This has been an odd week. Not because of odd happenings, but because I've caught some kind of bug that has made my head an odd place in which to reside.
Normally when I'm sick, all of my emotions are flat. I can't summon the motivation to care about much of anything, and all my senses are dulled. We've all been there, right?
This week has been different. I've had some kind of bug that several people in the area seem to be likewise suffering from- nothing major, just mild, persistent nausea, nagging headache along with aches and pains, and a general feeling of malaise and run-down-ness.
What makes this bug special is that, at least for me, it has included heightened emotions. And no, I am not pregnant. Just so we're clear.
Case in point: Last night, while gathering ingredients for the supper I had in mind, I couldn't find the ground ginger. I tore my spice cabinet apart and found THREE containers of thyme, but no ginger. I even found a small pot of sage, which is completely useless to me, as I can't stand the smell or taste of sage. But ginger? None.
Is this worth crying over? It almost was last night. I really wanted beef noodle bowls.
Once I got over the devastating ginger-related loss (my life is so hard), I decided to make quiche. I was refreshing my memory on how to make PW's pie crust, and her instructions included not the usual phrase involved in the making of pastries, "combine until it resembles coarse meal," but "gradually work... until it resembles a coarse meal. (Emphasis mine)" Just the inclusion of that little article "a" filled my brain with images of a plate containing asparagus and maybe chicken telling me dirty jokes and inappropriate stories.
Naturally this filled me with such mirth I laughed until I was almost too weak to wield the pastry cutter. I didn't think much of it- everyone laughs at the jokes their brain tells them, right?- until Caedmon came over, laid his little hand on my arm, and asked, "Are you okay, Mommy?"
It's possible I've come across as a trifle unbalanced this week. Is it possible for a germ to generate symptoms of mild manic depression?

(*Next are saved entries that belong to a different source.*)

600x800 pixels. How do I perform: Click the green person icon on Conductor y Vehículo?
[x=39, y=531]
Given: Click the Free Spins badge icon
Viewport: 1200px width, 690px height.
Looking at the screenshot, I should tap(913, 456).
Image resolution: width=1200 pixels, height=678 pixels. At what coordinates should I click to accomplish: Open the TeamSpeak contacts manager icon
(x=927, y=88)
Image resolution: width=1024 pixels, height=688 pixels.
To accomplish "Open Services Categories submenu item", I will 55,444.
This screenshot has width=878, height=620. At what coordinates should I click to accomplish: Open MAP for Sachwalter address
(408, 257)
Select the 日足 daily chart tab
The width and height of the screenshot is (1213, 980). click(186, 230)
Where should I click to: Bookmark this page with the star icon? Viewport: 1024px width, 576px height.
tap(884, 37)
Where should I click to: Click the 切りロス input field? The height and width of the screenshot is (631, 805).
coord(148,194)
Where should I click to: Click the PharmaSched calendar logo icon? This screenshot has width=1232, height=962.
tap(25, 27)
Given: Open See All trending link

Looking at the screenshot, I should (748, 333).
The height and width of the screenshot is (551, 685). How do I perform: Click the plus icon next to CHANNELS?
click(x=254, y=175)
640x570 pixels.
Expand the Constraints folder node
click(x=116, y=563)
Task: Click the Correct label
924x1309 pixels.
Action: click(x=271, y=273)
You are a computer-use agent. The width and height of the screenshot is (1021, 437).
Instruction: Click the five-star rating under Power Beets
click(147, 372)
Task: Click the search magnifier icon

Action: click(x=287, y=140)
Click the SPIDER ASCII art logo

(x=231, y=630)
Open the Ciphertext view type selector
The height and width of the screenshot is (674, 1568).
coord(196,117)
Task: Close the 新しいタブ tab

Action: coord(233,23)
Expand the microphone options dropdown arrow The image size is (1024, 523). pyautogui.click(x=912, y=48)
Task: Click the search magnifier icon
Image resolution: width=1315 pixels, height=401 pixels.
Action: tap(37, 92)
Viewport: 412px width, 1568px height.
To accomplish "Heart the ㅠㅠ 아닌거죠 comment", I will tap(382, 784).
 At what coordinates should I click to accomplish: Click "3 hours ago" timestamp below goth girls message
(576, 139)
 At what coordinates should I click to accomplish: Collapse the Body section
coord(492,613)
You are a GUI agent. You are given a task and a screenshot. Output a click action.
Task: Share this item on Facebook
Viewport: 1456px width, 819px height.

Episodes of feverish hilarity aside, there were plenty of high points this week. My peach hyacinths bloomed:
The tulips are also beginning to open up:
I also finally got my lettuce in, the only cool season veggie I plant. I turned the compost heap and it produced a prodigious amount of beautiful, black, hearty compost to nourish the garden with this year. I went to my first garage sales of the season and came back with nice garments for Adelaide and Atticus both, including tennis shoes for Atticus for just a few bucks that should work for school in the fall. I had no idea how such nice shoes could possibly have so little wear, as any shoes our six-year-old tromps around in look like they've been through a wood chipper after a mere three or four months of use. The very nice lady who lived in the McMansion where the sale was located swooped in to explain, however, that she had bought them for her son, who refused to wear them because they weren't the exact right shade of blue. I said a prayer of thanks for her kid's brattiness and its indirect benefit to our kid, who was pleased as punch with the shoes.
Germs, flowers, and garage sale finds: It's finally starting to feel like spring!